PRESS RELEASE: New DFI Report Proposes Major Overhaul of Pell Grant Program to Pay for Living Expenses, Not Tuition

Says calls for ‘doubling Pell’ won’t fix college access or affordability; nor will it improve college completion rates

WASHINGTON—New policy proposals from the Defense of Freedom Institute for Policy Studies (DFI) aim to fundamentally reform the Pell Grant and other student aid programs to better serve low-income and minority college students. In a new report titled “Redesigning Pell Grants to Reflect New Realities,” DFI lays out a revolutionary plan that includes redesigning Pell to cover basic living costs, instead of tuition, for low-income students enrolled in any higher education or training program, including apprenticeships. The DFI report argues that focusing Pell Grants on living costs would change federal policy signals and incentives by shifting the primary responsibility for providing affordable tuition and aid packages to higher education institutions and states.

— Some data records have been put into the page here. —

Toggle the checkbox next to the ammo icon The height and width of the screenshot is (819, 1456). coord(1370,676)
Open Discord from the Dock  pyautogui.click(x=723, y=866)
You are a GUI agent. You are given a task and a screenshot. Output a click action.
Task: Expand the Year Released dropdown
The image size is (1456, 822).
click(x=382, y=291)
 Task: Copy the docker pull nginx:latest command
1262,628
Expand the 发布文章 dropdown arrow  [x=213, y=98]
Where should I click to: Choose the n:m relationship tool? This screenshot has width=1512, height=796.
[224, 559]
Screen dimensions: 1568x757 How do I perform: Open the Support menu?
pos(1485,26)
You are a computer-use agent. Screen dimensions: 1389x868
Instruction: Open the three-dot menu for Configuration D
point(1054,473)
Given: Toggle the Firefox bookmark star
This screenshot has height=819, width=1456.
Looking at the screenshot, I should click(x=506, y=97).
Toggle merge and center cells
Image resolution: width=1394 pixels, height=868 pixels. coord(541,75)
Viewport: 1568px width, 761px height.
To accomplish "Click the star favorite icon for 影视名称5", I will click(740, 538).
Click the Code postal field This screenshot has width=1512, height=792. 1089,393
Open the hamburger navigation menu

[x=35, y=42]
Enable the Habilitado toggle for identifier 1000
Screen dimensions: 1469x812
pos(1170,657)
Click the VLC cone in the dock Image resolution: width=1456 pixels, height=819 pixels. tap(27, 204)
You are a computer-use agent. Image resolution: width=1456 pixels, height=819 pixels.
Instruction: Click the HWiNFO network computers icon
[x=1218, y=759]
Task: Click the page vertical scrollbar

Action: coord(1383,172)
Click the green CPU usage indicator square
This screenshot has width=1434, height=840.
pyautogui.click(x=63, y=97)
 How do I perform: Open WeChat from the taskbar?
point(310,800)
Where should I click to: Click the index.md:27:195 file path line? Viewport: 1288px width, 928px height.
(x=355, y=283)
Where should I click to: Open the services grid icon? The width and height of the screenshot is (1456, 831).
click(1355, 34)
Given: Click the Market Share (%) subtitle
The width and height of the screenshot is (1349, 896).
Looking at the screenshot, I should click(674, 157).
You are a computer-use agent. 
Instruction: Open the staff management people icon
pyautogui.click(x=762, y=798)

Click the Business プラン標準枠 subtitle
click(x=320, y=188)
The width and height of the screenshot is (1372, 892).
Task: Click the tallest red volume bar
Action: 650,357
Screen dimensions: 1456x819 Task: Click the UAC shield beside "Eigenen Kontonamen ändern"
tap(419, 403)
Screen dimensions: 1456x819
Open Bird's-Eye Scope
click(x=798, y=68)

“Doubling Pell might sound nice, but, without fundamental reforms to how we pay for college, it will do little or nothing to fix the issues facing low-income or minority students,” notes Art Hauptman, the paper’s author. “We will still have the affordability issues, and we will still have the equity gaps concerning access and completion rates. If history is any guide, colleges and universities will raise tuition to gobble up the new maximum award, effectively eliminating the hoped-for increase in Pell purchasing power.” The report asks: wouldn’t it be better to decouple Pell from tuition so that low-income students could use that money for living expenses and give colleges and universities the incentive to keep the cost of tuition down?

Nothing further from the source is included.